**EXERCISE INPUT**.
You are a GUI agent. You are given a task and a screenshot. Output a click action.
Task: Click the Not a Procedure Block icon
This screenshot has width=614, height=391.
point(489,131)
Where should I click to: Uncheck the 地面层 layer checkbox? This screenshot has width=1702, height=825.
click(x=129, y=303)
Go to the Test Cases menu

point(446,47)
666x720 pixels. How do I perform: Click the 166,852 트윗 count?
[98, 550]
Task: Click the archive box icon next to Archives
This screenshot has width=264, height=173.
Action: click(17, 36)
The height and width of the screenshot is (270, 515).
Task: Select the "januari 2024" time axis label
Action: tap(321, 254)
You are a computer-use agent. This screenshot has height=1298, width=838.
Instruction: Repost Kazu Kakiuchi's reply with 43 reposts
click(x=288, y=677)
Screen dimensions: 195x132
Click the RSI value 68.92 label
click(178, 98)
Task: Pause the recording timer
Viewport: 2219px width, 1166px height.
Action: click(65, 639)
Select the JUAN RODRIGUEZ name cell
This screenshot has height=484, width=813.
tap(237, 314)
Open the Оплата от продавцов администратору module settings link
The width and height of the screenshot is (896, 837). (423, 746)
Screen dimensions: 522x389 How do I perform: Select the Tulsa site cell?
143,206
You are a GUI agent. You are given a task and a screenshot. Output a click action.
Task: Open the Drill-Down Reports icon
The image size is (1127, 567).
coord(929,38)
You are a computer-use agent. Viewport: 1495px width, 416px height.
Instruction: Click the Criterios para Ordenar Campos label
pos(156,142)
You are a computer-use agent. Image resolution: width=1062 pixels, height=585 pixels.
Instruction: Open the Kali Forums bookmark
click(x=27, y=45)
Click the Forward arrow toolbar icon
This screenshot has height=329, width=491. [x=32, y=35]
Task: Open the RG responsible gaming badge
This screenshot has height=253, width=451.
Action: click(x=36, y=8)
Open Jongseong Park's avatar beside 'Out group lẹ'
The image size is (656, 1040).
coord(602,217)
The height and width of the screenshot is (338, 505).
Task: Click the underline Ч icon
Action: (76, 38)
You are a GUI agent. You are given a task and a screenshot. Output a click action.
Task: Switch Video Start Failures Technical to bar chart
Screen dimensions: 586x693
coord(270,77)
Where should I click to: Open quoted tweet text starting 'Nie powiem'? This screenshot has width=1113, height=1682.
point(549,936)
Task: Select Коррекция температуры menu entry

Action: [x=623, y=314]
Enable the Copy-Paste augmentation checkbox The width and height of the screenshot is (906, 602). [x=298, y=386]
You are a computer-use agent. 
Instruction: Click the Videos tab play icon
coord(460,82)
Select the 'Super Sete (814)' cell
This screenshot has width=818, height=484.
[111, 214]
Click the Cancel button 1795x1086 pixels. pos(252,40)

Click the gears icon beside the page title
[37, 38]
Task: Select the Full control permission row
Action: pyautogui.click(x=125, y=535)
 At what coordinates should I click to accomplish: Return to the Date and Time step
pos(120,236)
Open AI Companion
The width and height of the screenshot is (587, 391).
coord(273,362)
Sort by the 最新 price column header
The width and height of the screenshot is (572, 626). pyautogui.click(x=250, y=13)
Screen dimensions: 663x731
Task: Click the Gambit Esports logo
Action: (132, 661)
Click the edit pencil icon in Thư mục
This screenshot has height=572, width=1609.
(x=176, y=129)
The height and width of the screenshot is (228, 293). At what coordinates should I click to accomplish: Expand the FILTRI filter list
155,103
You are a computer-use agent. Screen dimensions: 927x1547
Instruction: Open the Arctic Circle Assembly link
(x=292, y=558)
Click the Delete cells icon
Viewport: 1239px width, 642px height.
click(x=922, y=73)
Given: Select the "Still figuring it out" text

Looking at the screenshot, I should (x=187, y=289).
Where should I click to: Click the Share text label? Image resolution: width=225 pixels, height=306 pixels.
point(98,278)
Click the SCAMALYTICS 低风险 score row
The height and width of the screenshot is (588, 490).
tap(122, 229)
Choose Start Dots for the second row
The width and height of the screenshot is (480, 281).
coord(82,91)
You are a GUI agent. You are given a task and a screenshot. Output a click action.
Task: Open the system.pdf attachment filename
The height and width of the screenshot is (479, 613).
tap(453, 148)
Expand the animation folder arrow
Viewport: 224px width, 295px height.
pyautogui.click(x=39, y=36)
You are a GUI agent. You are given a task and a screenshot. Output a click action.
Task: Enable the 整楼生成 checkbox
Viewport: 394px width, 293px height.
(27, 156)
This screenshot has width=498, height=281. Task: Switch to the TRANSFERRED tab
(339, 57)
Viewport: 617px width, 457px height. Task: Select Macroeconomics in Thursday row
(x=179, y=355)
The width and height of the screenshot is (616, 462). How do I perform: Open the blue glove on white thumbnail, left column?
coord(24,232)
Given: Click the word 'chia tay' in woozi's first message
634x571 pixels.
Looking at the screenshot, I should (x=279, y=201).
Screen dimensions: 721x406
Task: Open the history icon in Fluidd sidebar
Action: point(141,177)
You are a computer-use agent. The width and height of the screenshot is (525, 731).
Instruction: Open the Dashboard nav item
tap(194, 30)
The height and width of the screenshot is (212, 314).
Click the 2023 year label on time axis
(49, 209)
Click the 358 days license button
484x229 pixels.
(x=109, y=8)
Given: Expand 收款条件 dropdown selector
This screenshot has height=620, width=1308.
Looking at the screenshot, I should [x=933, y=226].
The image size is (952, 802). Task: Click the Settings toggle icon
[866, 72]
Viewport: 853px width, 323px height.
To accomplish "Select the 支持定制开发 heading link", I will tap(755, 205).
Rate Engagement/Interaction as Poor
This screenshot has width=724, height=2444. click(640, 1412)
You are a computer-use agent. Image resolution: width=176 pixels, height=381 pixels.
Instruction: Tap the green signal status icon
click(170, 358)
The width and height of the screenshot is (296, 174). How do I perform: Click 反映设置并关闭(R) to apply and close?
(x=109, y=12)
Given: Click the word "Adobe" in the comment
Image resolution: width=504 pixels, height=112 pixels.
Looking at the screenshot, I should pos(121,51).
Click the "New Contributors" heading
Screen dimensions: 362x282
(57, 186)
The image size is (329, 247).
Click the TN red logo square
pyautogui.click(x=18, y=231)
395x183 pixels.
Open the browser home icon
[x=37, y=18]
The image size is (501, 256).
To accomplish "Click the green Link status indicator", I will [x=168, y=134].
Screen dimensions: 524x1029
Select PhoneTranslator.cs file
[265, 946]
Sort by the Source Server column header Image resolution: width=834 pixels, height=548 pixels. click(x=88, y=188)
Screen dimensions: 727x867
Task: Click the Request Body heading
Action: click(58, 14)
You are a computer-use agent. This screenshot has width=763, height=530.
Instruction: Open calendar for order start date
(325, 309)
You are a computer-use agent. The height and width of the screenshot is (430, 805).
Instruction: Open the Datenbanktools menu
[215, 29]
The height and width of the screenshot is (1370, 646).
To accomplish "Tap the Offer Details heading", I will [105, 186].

**TASK**.
In the listing above, find every line with the word "button" and copy it.

**WRITTEN ANSWER**.
Click the Cancel button 1795x1086 pixels. pos(252,40)
Click the 358 days license button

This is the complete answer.